Utter bobbins. Jack McDevitt’s first novel but still exactly the sort of cloth-eared writing that gives science fiction a bad name among the general public. A slog to read, no humour and pre-school level characterisation. If this novel had been beamed from the Altheans humanity would have given it one star and gone about its day. Yet it’s routinely called a classic and gets five star reviews. Colour me bemused.
For the purposes of reminding myself what this tract of text was about in years to come “The Hercules Text” had the misfortune to be published a year after Carl Sagan’s 1985 “Contact” which is a bit like a church deacon delivering a sermon just after Moses has declaimed from Mount Sinai. SETI (or, hello Mr Cameron, “Skynet” here) pick up a “hello” signal from the stars, point everything they’ve got at it and win the lottery, receiving an alien version of Wikipedia which, humans being humans, causes no end of squabbling. The whys and wherefores of this are not really worth discussing – in this novel the signal crosses intergalactic space without attrition and is picked up only by a narrow caucus of poorly managed scientists rather than, say, an entire hemisphere of listeners and the witholding of its details pisses a lot of people off – and the novel wants to depict the religious and political impact of such a Book of Revelations. It’s a rather nice idea, it’s just that McDevitt is clearly still learning how to bang a nail in prose-wise and depicting the sociological impact of imminent post-humanism would cause many an old hand to think twice. You want someone like Kim Stanley Robinson on something like this, not a genial hack.

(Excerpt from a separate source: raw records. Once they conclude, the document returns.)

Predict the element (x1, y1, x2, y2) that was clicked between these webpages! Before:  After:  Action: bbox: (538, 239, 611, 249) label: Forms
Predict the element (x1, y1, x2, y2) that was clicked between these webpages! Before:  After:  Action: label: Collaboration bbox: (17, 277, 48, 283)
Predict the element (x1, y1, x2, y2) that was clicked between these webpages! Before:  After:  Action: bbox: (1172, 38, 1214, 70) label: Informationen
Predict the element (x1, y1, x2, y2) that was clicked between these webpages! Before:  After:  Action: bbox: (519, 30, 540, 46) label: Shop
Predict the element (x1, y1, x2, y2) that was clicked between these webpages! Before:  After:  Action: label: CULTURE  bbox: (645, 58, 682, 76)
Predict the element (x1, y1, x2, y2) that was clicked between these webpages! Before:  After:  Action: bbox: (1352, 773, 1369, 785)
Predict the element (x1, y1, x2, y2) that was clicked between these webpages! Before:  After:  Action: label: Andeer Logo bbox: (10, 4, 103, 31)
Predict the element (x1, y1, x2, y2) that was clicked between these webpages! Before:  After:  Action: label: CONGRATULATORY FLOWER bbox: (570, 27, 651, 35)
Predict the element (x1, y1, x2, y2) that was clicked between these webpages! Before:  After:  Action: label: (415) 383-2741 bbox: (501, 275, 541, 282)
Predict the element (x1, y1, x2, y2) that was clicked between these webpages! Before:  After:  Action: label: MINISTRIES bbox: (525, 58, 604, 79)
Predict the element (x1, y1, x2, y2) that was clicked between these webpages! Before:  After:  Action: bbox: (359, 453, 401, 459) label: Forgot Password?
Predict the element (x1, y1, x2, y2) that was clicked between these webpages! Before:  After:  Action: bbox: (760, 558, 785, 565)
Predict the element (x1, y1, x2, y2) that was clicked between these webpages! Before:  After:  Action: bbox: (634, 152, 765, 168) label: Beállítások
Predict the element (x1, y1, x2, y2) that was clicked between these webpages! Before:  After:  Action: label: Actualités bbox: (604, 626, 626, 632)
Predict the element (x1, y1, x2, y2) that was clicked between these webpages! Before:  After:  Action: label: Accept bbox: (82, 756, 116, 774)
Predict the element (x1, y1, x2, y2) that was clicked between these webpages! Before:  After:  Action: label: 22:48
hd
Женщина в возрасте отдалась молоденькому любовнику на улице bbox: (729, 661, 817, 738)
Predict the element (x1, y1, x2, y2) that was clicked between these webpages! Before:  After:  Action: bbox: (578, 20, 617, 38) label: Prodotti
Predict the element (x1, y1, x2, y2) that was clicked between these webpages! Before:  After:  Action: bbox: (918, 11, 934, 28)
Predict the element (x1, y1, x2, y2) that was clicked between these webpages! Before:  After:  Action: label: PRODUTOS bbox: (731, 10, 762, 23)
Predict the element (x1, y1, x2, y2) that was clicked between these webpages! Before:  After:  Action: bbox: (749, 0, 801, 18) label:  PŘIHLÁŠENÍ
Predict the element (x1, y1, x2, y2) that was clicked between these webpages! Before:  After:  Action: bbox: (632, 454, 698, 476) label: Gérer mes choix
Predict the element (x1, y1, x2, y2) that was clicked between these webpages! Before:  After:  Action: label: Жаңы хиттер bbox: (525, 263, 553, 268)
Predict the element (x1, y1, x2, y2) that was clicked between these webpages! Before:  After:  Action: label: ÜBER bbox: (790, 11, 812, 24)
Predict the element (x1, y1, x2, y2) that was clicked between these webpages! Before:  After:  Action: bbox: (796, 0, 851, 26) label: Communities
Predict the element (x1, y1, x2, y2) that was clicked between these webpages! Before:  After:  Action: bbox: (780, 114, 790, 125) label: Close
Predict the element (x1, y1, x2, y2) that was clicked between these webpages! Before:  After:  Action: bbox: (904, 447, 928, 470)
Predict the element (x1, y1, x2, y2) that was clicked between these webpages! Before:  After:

Oddities abound. Harry Carmichael is a honkingly obvious enabler of info-dumps rather than a character. “Star Trek” plays a part in the plot. One boffin takes a transcription of the alien text home with him, idly starts building a machine from blueprints contained therein and unsurprisingly ends up blowing himself and half the surrounding countryside up. Loose talk of new energy sources immediately causes the stock market to crash and banks to fold…events that are never referred to again. The Hercules text contains details on how to cure blindness, create death rays and manipulate black holes which quickly gets silly, like Klaatu or the aliens of “V” offering to solve all of humanities ills at one stroke. There’s also no explanation why so much of the Hercules text is anthropomorphically-specific, right down to curing shortsightedness and little Tommy’s diabetes. As for the prose, sorry Jack but it’s sludge and we’re in Repetition City. Here’s what happens when I put the word “steak” into the search function of my ePub reader:
Page 44: a steak for Gambini, roast beef for Harry
Page 70: They ordered drinks and steaks
Page 145: While they grilled steaks and baked potatoes
Page 195: The steak was delicious
Page 236: …indulged in steaks
…and I list just the one steak reference for each juicy steak-related scene. I won’t start listing all the dead sentences or we’ll be here when the Altheans arrive.
So yeah, thumbs up for the idea, thumbs down for everything else really, I have no idea what book Stephen King read, probably just giving a tyro writer a helping hand. One last point: the version of “The Hercules Text” I read was the 2015 edition in which McDevitt had found necessary to defrost any Cold War references and otherwise bring up to date, which appears to have amounted to solitary mentions of 9/11, Obama’s second term, the internet and email. In the foreword he justifies these changes with “It seemed prudent to go back and reframe The Hercules Text in the light of these happier times.” What happier times Jack is referring to escapes me but I’m sure in light of his career as a best-selling author they involve steaks. Lots of steaks.